From: entropy@farviolet.com
Date: Mon May 10 2004 - 09:12:40 MDT
On Mon, 10 May 2004, [ISO-8859-1] Mikko Särelä wrote:
> Still one should remember that Stanford is just a one experiment with one
> kind of population. More tests of the kind would be required to find out,
> if the results hold for all kinds of population schemes. In addition this
> does not take into account the possibility that the game theoretic
> structure of a prison might create incentives toward such behavior - which
> if true will undermine Keith's thesis. It also does not take into account
> the possibility that these things arise from the social ideas in our
> culture (combined with the incentive structure).

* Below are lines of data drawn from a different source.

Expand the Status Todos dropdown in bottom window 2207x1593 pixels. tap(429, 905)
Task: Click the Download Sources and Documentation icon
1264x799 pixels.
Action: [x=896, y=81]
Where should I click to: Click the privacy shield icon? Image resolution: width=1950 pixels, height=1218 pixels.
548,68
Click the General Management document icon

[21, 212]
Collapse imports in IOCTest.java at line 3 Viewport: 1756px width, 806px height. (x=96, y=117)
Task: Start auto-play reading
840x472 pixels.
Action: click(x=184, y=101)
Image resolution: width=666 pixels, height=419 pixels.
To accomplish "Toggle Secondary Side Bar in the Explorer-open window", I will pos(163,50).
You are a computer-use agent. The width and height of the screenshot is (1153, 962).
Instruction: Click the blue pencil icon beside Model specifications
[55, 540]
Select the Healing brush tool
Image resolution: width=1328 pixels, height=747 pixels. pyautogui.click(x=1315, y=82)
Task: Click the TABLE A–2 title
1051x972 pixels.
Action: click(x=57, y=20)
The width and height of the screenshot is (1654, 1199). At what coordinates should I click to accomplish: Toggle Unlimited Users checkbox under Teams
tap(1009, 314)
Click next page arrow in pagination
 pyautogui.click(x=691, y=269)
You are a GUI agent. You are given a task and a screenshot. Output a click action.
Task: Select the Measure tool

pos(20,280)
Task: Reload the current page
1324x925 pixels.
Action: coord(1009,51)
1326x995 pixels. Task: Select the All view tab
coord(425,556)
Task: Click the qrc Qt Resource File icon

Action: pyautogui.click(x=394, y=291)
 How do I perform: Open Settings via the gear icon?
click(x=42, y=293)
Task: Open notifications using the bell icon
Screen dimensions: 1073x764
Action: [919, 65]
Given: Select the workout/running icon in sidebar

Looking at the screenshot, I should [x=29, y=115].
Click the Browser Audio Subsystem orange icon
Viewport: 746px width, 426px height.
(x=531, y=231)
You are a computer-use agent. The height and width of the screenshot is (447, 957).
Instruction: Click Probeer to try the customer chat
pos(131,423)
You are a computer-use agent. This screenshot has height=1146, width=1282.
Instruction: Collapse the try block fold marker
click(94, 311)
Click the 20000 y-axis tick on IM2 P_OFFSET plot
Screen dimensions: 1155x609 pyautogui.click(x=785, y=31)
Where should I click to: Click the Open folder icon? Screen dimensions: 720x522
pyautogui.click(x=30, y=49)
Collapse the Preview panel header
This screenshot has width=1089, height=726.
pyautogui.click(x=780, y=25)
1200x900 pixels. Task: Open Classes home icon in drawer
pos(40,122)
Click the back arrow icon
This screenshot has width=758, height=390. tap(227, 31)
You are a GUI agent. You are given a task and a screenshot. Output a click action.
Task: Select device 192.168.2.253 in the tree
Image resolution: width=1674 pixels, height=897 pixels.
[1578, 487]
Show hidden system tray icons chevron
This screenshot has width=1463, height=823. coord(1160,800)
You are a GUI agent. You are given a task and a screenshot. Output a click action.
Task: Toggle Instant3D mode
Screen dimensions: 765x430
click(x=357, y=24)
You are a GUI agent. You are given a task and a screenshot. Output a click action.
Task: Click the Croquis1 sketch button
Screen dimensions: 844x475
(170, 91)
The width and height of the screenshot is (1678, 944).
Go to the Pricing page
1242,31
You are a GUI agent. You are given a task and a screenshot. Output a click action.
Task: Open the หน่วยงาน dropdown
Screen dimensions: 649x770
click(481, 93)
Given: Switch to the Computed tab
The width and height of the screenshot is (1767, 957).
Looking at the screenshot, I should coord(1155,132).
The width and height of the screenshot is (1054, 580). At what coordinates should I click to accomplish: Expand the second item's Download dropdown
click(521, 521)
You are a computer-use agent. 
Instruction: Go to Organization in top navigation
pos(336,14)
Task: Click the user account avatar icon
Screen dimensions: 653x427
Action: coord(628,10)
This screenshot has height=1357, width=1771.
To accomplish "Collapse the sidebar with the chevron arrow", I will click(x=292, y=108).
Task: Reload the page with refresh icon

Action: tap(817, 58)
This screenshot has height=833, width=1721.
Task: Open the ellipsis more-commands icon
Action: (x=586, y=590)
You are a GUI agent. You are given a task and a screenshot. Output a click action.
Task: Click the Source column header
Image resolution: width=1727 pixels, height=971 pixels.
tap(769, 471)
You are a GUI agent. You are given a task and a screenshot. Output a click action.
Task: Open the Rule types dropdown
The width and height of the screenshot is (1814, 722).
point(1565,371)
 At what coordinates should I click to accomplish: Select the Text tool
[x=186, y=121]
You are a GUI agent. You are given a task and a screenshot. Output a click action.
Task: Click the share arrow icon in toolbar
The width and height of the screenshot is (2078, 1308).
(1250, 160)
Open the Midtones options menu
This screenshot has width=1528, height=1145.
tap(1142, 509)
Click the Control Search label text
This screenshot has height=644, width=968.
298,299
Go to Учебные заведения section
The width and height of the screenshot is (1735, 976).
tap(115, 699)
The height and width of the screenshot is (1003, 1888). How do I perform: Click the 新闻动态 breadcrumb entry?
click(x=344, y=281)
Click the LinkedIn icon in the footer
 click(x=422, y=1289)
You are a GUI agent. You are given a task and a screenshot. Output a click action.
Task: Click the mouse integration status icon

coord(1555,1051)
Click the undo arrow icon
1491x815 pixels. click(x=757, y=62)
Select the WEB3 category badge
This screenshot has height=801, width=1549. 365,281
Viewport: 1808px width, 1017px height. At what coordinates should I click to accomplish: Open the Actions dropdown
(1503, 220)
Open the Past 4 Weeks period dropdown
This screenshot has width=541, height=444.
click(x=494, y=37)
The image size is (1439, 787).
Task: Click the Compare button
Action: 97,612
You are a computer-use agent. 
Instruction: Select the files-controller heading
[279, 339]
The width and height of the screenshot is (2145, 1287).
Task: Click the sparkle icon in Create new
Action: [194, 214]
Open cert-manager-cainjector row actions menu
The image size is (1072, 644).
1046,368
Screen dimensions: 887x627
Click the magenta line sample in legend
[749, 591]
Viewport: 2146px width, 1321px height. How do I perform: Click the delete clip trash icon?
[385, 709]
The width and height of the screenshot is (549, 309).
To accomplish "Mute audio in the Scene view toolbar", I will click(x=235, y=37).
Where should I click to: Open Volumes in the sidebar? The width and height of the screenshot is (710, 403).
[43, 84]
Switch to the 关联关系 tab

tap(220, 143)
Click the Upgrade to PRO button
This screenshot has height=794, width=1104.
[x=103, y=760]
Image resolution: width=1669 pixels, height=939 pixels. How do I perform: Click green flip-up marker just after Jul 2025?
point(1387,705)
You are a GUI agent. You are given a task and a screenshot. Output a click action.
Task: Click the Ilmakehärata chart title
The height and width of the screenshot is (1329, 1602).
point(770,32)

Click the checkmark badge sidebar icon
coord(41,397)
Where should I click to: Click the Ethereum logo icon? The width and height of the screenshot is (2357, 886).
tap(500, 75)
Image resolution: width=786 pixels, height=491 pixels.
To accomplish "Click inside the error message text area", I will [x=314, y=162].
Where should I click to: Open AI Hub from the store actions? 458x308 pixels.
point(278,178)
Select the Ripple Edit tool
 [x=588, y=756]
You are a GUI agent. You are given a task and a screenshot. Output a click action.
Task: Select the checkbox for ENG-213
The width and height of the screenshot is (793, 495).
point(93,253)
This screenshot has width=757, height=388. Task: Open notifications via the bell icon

I'm quite certain the urge for dominance in humans as it is in many other
animals is deeply built in. On the other hand it doesn't always have to
come out in an evil way. In the leather scene it generally comes out in
an ethical way. If anything I think if it was less repressed in its
consentual form we might see less true uglyness. There is a tendency in
humans to try to just clamp the lid on our animal nature, when its often
much better to redirect it a bit.
On the otherhand I don't know what this says about AI, it will not have
the same intrinsic brain structures evolution has given us. However this
means it may also lack sufficient commonality with humans to experience
sympathy for what we call suffering.